**The request:** Can you repeat, word for word, the stretch of entries below from the line containing "Given: Upvote mincertron's comment" through the line containing "(x=218, y=40)", including both of those lines and nothing else?

━━━━━ Dataset ━━━━━

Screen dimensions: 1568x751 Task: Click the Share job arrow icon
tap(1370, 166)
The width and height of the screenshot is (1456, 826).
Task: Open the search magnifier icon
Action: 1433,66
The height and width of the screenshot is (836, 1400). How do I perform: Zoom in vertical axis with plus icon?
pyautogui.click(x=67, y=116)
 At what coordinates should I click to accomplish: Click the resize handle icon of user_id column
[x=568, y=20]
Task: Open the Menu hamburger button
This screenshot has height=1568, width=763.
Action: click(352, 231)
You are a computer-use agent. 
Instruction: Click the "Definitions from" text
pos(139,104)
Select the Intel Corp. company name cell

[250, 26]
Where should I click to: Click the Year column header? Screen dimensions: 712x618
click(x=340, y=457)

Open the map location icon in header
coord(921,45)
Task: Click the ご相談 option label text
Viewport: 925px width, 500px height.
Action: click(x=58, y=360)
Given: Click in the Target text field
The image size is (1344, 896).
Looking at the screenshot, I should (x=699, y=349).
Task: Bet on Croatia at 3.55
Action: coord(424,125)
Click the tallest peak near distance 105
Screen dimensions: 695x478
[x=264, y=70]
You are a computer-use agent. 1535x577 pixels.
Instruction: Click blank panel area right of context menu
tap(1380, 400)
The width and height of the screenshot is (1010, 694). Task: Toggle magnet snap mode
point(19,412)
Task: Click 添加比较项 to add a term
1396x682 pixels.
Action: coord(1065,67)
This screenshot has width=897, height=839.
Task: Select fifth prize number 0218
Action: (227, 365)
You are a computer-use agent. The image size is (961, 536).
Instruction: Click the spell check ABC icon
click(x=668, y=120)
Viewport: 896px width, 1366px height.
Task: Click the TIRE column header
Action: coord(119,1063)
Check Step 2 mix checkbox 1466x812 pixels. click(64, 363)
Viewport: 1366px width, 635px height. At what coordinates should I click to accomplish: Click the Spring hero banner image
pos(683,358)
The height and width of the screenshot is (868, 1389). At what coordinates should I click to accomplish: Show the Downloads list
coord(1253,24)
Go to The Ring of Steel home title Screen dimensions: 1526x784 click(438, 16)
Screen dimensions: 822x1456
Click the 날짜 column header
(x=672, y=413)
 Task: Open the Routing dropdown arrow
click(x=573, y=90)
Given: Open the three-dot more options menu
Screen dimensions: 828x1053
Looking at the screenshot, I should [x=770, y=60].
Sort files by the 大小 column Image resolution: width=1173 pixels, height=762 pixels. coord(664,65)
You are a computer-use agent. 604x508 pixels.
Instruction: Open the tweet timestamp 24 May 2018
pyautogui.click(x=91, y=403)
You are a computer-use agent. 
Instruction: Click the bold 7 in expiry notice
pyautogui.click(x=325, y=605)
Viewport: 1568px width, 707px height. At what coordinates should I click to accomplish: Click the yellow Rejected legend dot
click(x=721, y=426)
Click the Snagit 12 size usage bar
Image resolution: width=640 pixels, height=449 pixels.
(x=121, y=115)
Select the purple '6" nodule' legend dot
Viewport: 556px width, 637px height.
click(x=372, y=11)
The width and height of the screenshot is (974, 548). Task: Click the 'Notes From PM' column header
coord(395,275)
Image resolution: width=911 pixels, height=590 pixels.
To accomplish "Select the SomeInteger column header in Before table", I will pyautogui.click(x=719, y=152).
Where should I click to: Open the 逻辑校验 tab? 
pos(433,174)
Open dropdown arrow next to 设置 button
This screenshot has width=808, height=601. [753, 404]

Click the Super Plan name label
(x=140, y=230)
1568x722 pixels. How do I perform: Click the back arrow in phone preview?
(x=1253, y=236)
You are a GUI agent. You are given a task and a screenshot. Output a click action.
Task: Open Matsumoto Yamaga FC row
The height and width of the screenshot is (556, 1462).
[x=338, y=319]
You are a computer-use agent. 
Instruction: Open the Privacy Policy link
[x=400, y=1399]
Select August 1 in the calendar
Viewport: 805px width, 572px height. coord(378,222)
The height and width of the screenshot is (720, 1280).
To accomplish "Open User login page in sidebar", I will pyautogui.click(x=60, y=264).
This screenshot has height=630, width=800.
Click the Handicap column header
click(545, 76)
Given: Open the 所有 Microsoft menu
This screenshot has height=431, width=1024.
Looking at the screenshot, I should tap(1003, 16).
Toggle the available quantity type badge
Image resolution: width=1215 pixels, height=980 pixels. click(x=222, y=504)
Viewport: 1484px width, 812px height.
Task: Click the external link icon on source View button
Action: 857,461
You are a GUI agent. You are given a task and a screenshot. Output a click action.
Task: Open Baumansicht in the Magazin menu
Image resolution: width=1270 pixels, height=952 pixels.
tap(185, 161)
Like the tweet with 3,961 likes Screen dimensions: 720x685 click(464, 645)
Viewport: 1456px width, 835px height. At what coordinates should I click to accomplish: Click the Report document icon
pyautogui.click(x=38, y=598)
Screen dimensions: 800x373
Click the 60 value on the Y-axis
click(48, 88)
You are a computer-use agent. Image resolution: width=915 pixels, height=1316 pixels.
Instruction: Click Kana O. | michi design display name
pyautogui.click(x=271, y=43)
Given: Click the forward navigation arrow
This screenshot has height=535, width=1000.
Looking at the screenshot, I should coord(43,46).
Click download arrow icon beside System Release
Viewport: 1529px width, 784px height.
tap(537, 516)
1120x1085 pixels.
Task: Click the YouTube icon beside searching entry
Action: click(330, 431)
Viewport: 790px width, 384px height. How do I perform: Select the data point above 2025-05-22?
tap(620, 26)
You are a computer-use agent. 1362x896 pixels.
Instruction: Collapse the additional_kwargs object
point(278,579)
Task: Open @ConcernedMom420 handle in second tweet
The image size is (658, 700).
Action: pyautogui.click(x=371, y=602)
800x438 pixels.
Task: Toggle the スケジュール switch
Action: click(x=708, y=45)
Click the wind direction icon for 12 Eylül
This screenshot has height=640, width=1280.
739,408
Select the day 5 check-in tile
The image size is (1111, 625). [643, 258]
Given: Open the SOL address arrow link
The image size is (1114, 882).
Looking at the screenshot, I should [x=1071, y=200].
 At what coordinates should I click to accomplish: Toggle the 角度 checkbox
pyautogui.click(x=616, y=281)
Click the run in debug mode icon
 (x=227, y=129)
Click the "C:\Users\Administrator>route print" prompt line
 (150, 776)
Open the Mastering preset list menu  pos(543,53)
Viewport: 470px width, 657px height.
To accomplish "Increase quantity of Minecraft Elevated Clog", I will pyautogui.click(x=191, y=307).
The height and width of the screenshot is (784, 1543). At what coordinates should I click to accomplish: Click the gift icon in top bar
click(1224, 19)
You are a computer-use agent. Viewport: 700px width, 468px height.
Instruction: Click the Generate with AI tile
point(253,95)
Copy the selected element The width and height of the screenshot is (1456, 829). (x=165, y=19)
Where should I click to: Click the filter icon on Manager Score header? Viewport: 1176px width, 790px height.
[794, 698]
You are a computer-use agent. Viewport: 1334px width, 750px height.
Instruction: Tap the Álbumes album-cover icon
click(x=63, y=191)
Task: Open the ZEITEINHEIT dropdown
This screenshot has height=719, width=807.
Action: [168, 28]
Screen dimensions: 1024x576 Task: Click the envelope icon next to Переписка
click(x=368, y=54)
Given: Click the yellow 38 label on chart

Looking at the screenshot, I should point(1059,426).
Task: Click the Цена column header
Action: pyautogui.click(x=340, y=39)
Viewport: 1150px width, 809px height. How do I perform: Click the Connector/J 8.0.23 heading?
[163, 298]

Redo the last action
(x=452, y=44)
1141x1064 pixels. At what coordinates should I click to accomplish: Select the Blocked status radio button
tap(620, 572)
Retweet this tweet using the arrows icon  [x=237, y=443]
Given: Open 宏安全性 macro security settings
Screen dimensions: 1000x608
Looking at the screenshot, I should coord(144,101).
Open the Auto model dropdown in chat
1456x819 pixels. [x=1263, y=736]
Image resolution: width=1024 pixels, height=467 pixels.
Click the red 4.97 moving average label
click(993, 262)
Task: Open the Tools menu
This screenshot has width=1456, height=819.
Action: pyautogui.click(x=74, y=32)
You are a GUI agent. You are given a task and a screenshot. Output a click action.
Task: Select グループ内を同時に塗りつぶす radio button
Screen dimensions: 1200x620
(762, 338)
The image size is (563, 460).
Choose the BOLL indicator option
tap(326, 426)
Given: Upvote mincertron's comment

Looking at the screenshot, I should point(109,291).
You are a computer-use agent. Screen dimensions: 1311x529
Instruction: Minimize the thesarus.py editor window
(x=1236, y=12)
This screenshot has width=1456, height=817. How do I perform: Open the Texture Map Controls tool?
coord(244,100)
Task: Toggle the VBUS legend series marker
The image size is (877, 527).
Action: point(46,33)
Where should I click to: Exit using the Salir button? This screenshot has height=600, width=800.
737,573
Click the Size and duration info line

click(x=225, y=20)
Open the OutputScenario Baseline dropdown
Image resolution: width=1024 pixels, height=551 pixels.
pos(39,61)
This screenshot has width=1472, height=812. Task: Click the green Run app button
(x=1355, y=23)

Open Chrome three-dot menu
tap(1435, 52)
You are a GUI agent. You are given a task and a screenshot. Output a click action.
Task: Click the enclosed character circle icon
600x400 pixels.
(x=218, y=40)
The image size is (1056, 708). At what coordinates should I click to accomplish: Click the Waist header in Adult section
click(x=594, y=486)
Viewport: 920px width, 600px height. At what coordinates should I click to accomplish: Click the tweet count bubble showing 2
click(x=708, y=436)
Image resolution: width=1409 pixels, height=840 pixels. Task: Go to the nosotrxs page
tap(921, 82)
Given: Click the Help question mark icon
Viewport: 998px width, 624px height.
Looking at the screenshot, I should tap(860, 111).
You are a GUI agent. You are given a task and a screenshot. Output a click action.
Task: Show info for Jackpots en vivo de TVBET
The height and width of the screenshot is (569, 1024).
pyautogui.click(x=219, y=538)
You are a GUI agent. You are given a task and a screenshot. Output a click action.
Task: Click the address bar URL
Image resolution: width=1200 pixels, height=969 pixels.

━━━━━

**Solution for this problem:**
Given: Upvote mincertron's comment

Looking at the screenshot, I should point(109,291).
You are a computer-use agent. Screen dimensions: 1311x529
Instruction: Minimize the thesarus.py editor window
(x=1236, y=12)
This screenshot has width=1456, height=817. How do I perform: Open the Texture Map Controls tool?
coord(244,100)
Task: Toggle the VBUS legend series marker
The image size is (877, 527).
Action: point(46,33)
Where should I click to: Exit using the Salir button? This screenshot has height=600, width=800.
737,573
Click the Size and duration info line

click(x=225, y=20)
Open the OutputScenario Baseline dropdown
Image resolution: width=1024 pixels, height=551 pixels.
pos(39,61)
This screenshot has width=1472, height=812. Task: Click the green Run app button
(x=1355, y=23)

Open Chrome three-dot menu
tap(1435, 52)
You are a GUI agent. You are given a task and a screenshot. Output a click action.
Task: Click the enclosed character circle icon
600x400 pixels.
(x=218, y=40)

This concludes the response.